## GIVEN EXERCISE
Retype the lines exactly, from the line with "Click the download" through the end of the stored items.

Stored items
......
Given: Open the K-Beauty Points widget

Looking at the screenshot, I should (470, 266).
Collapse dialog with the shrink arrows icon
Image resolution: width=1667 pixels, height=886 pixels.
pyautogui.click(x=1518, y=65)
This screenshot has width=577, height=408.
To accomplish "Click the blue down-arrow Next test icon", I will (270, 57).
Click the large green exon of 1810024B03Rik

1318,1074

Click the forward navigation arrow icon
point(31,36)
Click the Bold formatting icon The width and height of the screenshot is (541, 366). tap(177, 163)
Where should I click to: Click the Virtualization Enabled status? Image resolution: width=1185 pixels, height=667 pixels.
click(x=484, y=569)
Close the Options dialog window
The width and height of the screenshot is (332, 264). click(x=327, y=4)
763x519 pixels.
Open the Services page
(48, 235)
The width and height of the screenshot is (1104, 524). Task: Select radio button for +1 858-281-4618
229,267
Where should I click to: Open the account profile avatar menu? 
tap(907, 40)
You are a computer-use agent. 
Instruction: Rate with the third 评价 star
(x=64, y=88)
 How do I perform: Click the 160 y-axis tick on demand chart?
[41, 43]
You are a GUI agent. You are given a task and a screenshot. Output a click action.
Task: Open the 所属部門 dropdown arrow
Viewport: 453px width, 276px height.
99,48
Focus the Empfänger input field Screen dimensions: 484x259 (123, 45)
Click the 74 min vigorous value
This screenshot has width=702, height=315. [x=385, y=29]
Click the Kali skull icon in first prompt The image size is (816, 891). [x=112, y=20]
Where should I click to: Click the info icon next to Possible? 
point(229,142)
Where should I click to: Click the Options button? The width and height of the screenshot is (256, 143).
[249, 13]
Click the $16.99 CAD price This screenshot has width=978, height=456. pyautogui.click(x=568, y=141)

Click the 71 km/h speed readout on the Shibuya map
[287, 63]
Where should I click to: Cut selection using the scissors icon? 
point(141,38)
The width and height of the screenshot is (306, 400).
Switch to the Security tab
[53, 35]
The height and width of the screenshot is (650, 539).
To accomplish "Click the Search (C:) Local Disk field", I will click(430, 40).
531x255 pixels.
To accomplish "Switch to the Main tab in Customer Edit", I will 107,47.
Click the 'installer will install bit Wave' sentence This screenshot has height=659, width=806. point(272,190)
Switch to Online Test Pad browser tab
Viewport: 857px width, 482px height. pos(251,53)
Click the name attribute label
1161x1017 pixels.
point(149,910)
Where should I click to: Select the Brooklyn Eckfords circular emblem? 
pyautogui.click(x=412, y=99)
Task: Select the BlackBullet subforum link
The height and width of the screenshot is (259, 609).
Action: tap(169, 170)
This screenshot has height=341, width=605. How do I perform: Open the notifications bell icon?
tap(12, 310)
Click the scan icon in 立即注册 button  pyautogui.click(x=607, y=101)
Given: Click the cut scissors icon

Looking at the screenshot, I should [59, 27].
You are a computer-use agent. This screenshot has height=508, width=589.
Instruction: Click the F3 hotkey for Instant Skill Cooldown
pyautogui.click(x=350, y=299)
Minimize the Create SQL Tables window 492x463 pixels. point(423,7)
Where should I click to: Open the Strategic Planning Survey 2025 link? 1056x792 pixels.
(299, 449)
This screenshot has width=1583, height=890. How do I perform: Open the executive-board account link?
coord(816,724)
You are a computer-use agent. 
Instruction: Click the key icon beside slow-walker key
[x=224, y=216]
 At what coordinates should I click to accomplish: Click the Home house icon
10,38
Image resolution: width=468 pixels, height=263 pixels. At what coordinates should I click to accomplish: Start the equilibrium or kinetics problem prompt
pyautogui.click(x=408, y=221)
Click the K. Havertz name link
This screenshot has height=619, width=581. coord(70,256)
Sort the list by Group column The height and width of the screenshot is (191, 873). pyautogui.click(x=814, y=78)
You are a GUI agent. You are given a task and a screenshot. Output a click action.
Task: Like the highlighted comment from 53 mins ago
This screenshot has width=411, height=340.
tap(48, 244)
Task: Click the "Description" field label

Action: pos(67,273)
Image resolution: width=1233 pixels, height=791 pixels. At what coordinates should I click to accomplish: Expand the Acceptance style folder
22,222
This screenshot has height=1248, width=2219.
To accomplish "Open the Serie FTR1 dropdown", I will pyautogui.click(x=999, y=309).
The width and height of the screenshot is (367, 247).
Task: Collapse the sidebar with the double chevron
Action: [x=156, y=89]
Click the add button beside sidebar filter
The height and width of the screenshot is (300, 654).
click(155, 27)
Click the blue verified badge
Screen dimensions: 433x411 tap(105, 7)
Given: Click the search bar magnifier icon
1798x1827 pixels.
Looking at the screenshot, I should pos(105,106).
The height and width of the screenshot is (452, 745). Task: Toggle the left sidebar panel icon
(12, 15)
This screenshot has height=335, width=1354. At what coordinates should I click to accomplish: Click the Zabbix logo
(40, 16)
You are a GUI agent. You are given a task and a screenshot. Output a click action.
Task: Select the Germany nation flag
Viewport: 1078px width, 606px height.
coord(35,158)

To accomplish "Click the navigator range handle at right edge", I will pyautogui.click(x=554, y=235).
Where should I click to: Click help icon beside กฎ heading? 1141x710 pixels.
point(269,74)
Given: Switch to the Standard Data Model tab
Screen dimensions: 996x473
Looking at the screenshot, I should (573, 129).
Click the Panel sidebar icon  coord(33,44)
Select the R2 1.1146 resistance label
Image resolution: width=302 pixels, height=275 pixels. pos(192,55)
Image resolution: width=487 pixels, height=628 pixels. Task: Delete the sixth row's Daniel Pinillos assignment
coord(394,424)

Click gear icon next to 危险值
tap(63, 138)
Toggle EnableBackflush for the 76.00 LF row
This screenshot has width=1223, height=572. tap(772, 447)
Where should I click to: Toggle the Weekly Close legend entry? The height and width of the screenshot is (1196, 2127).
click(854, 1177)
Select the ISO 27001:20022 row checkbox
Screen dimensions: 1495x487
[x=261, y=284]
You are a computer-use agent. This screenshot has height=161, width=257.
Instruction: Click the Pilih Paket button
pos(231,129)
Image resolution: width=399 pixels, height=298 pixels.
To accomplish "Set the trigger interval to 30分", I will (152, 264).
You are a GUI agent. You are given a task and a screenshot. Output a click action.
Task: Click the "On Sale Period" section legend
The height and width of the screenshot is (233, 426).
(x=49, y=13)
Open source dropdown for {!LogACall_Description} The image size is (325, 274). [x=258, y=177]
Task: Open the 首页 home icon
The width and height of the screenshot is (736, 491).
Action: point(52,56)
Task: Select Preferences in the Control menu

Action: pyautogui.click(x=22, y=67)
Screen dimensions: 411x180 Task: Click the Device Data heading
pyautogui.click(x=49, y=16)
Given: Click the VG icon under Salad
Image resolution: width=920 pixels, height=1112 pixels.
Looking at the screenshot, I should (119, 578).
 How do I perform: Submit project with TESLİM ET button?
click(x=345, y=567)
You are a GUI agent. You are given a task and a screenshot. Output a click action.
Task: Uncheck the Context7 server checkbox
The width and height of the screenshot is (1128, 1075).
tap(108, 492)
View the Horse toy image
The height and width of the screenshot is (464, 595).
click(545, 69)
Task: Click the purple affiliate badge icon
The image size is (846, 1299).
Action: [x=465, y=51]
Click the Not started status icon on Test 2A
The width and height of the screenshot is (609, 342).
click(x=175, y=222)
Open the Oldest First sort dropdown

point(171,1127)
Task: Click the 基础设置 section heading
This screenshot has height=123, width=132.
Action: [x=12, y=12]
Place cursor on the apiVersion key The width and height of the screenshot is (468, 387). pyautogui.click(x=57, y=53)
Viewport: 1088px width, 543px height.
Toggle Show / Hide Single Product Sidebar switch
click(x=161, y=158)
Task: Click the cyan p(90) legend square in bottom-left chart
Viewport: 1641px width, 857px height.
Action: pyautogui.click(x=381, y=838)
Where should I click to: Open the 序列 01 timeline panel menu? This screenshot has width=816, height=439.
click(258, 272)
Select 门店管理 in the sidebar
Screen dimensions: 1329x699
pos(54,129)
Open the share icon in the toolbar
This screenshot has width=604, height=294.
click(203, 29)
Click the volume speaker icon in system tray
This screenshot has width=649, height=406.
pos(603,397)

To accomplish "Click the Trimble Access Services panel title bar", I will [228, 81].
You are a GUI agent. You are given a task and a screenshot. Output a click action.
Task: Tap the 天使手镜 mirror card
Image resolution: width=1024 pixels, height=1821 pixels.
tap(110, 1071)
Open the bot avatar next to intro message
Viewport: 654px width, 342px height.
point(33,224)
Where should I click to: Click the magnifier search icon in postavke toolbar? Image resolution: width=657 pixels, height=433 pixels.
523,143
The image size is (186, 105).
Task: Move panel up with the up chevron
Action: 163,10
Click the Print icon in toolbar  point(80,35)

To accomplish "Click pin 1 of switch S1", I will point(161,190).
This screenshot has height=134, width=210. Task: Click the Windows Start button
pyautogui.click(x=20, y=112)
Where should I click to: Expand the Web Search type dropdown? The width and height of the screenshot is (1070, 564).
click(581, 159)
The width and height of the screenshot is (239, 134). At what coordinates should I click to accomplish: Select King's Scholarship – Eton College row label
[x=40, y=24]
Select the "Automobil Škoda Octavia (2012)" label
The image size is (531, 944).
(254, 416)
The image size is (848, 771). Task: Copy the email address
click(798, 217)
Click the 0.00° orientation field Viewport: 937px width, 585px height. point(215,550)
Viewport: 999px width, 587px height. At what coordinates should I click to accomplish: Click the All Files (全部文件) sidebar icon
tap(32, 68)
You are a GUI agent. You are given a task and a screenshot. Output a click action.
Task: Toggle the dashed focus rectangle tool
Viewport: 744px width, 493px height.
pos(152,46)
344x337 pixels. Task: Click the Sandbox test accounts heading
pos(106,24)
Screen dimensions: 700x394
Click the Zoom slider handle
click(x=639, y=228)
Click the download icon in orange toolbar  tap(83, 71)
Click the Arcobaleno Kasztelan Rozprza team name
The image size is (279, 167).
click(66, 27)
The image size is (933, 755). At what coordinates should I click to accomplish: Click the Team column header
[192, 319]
......
## RESULT OF THE EXERCISE
Click the download icon in orange toolbar  tap(83, 71)
Click the Arcobaleno Kasztelan Rozprza team name
The image size is (279, 167).
click(66, 27)
The image size is (933, 755). At what coordinates should I click to accomplish: Click the Team column header
[192, 319]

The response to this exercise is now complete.